I jump up and rush to the cabinet where I assume the med kid was, swing open the doors. Damn dishes! I find it in another cabinet and hurry back, falling to my knees next to her. A weak exhale emits from her lips, and her chest falls as her damp eyes twitch at me from under her glasses. They lock onto mine and freeze.

The blood dampens my gloves and my breath catches up to me in rapid bursts of air. I lurch away and force myself to stand, swaying to the kitchen. I stop by the trash bin and linger there for a long while.
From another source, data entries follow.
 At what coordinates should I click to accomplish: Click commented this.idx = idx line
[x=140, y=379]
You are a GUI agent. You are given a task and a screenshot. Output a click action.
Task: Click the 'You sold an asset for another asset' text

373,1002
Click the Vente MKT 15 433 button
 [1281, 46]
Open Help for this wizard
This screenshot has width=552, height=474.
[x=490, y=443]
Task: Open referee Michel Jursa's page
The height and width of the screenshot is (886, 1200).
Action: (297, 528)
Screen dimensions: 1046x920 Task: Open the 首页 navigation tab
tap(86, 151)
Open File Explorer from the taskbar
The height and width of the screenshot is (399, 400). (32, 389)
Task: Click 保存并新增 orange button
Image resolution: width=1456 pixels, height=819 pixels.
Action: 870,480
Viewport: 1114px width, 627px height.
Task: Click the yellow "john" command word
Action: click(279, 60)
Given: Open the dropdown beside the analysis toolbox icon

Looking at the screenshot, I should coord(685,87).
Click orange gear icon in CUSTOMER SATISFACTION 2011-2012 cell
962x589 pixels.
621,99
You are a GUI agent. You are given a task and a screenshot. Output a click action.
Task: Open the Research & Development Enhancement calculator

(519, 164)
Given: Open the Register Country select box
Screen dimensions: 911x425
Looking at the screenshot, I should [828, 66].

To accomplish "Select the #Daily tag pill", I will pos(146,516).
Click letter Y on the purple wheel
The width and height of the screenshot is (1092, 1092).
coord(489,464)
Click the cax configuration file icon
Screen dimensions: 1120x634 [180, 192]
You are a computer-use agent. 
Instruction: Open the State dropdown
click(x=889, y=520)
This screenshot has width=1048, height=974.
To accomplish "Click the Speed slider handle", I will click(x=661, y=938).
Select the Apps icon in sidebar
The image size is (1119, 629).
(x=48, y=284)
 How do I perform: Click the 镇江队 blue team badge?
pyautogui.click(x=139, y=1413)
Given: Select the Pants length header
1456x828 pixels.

Bile rises in my throat and maybe I would’ve used the bin if not for the steps, coming from the corridor.

“What a mess.” Dan steps over the bodies.

I lift my head and sway back until I prop against the counter. “Dan? What—”

“I was watching you, in case.” Noticing my drunken expression he approaches me and looks into my eyes. “Corrin!” His palm makes contact with my cheek. “Wake up!”

“I killed them,” I hear myself say.

“Well, half the job done, right?” Dan snaps back. “Where’s your mask, dumbass?”

Mask?

“I don't care,” I say. He slaps me again. Much harder.

“Listen to me. Father will kill me if he learns I helped you, and he will kill you if you don’t finish this shit.”

“Finish it?”

“Yes! You got them, now you need to clean everything up and haul your ass out of here. I’ll erase the camera footage for you.” He looks around. “Why the hell is the Stewmaker not here yet?”

“Stewmaker?”

Dan gapes, disbelief on his face. “Did you even read the briefing? The men who take care of the bodies? The blood? You were supposed to call them before the kill. Do you remember any of that?”

Now I recall it. I read it in the file my father gave me, but amidst everything I… forgot it, and the mask too.

“I’ll call them, I’ll call them now,” I blubber, patting my pockets for my cell. Dan disappears into the security room and before I can remember first five numbers he’s already back.

“Done.” He grips my shoulder, making me pay attention. “I am going now,” he almost spells out into my face. “I’ve helped you enough and if you won’t manage to finish it then you’re truly not made for this life. You still want to finish it?”

“Yes.” I try to sound strong. “I do. I do.”

He nods at me approvingly, steps over the bodies, and leaves.

When I manage to get a grip on myself I’m already outside. I bolt from the place as fast as I can, my feet carrying me down a dark alley. I didn’t call anyone. I just ran.

I ease to a walk and stop, gulping for air. Somewhere in the darkness I find a spot by a dirty building wall and sit. I wrap my arms around myself and let my chin fall to my chest.

Do something. Move.

But it’s as if my brain has turned into mush. I can’t think, can’t do anything but sit here curled in a ball. And I sit still until cold air starts pricking my muscles under my jacket and makes my temples pound again. I jump to my feet with a pathetic desire to laugh at myself, jerk my jacket off my shoulders and wriggle out of the holster. I throw them away into a nearby dumpster and I pull off my gloves before shoving them through the grated sewage bars near the pavement, then I ferret out my cell.

“Stewmaker, Stewmaker. Eight, four... four...” My voice diminishes as I stare at the screen, squinting.

I hide my cell in my pocket and walk until I find myself back at the restaurant. Dan is truly gone now. No one remains but me and two dead people. Two dead friends.

Absently, I wash off the remaining blood from my hands and sit in the corner of the kitchen. My rational mind floats off into a dark abyss, leaving in the place only me and the bodies. They were alive half an hour ago…and now, they aren’t…

With the dawn my perception comes back, allowing me to rationalize. The smell sends me out of the kitchen, gagging. I stop in the doorway to the dining hall.

Corrin, leave. What are you still doing here?

I don’t know why I don’t take my last chance, nor why I take out my cell and dial 911.